Problem details:
Gather the lines from the material that contain "axis".

Material provided:
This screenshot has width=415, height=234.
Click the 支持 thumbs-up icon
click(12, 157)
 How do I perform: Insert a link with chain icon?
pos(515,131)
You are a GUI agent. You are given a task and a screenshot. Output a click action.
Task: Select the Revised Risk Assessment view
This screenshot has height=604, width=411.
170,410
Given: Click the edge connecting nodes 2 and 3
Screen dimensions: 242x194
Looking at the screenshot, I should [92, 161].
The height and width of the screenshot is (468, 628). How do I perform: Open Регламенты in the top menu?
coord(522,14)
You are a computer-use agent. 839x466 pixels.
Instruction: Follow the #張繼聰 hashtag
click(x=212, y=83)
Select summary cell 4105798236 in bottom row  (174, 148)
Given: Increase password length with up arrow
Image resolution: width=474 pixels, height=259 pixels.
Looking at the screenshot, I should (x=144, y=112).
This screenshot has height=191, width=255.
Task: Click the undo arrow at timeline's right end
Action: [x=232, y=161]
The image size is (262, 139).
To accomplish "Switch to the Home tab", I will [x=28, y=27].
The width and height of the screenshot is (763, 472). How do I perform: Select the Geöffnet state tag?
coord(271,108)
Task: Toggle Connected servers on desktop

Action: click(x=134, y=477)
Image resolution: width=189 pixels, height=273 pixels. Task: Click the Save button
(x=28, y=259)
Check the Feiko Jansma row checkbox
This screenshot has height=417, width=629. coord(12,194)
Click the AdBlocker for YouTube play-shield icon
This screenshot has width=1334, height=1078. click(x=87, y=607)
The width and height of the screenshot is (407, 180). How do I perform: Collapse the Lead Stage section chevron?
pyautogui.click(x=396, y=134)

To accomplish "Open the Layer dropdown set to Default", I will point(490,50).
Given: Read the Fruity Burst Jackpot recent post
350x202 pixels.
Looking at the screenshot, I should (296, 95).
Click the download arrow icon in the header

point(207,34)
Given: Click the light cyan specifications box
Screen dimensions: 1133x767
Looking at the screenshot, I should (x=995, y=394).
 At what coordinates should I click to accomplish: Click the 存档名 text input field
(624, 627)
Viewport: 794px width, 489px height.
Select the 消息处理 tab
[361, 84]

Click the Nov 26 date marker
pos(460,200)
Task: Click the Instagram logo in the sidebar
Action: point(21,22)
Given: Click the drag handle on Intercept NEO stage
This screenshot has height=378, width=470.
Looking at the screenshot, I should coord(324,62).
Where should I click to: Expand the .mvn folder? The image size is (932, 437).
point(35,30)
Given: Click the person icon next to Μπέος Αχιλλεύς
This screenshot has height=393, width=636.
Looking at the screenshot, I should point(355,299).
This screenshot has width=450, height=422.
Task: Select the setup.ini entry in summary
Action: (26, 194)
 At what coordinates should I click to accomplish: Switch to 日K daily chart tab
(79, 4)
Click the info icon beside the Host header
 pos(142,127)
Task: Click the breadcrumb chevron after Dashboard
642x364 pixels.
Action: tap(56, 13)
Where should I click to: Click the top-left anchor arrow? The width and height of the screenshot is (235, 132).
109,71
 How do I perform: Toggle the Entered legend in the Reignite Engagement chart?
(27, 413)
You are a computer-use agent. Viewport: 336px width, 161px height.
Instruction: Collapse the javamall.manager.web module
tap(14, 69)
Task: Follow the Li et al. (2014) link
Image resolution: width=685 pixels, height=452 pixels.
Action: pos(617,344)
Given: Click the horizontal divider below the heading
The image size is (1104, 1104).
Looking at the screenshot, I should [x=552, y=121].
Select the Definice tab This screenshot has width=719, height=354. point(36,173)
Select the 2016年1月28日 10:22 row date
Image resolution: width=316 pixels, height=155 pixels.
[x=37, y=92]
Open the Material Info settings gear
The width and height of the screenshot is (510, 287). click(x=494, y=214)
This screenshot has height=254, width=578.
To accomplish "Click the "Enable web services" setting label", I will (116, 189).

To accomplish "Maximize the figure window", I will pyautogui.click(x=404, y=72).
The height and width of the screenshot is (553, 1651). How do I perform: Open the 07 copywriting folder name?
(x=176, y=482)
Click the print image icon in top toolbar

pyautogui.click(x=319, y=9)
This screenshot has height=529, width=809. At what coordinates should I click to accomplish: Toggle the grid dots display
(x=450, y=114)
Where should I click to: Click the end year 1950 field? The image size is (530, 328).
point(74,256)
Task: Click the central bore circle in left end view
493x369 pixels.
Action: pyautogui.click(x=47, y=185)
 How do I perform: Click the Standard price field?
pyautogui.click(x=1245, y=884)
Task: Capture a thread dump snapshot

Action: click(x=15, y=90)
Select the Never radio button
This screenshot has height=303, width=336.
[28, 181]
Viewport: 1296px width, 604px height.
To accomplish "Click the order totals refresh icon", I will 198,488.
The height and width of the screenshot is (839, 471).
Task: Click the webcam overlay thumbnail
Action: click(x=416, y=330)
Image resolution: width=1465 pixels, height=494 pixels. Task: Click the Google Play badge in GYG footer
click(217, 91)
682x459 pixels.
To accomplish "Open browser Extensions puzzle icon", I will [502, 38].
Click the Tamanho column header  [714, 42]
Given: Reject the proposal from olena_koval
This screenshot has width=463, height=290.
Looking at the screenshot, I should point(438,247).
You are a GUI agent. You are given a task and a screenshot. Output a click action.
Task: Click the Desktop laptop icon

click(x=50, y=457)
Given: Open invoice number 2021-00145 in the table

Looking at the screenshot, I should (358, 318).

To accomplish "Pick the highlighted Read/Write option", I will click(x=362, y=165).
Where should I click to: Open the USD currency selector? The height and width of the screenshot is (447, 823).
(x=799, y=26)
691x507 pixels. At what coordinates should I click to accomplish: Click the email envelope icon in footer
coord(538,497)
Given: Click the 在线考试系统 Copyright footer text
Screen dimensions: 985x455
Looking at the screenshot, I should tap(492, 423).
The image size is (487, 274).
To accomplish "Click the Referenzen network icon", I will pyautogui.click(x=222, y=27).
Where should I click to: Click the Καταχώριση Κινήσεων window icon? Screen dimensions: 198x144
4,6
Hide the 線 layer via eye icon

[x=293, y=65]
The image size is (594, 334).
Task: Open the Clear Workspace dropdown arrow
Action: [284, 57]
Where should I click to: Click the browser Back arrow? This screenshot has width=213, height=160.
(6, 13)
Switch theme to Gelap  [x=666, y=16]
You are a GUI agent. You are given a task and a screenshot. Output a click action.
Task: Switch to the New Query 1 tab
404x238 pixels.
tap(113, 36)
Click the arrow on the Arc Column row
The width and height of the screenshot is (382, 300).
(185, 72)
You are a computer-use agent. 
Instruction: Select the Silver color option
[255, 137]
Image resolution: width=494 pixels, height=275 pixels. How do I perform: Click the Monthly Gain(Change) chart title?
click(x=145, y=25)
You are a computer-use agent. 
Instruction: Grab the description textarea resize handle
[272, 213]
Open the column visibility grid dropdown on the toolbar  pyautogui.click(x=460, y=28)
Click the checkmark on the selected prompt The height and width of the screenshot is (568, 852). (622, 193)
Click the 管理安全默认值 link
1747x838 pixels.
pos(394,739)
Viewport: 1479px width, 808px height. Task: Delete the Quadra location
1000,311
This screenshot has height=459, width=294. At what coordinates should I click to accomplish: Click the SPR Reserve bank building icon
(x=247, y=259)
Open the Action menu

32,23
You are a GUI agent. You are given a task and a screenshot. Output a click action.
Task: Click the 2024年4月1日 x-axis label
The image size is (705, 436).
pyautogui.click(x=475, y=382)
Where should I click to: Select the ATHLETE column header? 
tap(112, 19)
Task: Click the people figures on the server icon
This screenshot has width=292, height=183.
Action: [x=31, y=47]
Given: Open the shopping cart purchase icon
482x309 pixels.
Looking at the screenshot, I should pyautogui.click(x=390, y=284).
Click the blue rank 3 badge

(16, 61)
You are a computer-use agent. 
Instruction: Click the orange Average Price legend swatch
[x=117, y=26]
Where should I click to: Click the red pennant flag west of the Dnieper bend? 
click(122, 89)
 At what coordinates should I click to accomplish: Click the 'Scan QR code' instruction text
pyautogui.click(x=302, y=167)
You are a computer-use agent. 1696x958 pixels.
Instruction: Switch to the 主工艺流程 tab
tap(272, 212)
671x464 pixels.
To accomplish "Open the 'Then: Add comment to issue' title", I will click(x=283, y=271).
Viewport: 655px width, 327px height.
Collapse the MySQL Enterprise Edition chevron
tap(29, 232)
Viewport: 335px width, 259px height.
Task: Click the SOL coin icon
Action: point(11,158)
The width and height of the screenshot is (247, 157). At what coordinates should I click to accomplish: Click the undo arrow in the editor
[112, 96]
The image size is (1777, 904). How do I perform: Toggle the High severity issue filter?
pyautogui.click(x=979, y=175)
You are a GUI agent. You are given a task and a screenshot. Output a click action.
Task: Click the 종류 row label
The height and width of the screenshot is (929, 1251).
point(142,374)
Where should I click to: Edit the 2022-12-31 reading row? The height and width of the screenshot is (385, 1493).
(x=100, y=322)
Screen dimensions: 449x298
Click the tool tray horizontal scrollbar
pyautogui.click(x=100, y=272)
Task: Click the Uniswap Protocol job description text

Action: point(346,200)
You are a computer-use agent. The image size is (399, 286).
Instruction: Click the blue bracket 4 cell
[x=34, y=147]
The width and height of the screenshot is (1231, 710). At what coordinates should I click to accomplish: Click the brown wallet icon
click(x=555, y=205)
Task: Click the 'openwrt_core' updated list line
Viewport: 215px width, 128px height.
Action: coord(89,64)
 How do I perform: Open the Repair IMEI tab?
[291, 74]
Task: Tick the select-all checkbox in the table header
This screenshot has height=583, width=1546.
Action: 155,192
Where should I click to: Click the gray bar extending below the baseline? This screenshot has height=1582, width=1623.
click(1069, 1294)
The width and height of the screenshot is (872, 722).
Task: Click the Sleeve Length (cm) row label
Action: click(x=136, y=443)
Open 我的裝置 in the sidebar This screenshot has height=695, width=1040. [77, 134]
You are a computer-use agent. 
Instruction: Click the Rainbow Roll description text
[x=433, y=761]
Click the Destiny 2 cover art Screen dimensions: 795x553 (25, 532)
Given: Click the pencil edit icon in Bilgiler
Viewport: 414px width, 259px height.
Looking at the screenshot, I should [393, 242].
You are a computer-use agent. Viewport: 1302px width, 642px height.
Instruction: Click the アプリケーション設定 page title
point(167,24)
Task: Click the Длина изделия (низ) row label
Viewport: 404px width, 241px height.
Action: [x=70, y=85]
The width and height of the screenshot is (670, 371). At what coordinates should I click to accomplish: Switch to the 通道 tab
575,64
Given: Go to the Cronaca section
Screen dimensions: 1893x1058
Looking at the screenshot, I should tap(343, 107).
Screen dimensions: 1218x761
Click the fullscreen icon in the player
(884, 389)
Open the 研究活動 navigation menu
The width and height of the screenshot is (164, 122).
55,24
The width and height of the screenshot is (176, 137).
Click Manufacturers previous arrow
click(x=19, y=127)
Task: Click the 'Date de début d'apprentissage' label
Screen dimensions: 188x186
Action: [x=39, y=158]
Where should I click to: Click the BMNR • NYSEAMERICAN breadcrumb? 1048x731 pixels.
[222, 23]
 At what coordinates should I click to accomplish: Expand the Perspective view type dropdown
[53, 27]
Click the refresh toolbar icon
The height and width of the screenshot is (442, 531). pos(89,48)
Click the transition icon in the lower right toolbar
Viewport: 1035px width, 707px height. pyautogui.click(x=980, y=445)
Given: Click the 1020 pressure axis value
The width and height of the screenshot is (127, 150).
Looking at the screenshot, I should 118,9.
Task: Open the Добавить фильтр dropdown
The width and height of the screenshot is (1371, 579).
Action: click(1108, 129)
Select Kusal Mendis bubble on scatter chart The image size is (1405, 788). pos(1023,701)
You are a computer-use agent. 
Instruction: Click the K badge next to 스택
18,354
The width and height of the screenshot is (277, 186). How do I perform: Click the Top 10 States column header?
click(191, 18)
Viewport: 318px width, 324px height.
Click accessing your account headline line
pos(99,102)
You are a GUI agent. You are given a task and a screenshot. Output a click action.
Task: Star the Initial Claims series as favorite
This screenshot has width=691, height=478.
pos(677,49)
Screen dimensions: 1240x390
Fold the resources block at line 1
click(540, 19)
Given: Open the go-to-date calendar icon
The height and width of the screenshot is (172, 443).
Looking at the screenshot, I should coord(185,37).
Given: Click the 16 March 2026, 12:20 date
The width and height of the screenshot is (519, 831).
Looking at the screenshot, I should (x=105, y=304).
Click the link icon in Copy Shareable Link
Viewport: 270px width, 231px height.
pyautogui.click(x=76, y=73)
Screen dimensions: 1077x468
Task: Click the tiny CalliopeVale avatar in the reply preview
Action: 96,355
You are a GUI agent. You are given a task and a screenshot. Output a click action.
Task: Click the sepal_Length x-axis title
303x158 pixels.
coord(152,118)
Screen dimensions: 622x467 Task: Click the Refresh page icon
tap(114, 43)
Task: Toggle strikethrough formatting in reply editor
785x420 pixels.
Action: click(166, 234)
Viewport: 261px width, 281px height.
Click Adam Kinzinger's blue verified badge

Reply to the exercise:
Task: Click the 2024年4月1日 x-axis label
Given: Click the 1020 pressure axis value
Task: Click the sepal_Length x-axis title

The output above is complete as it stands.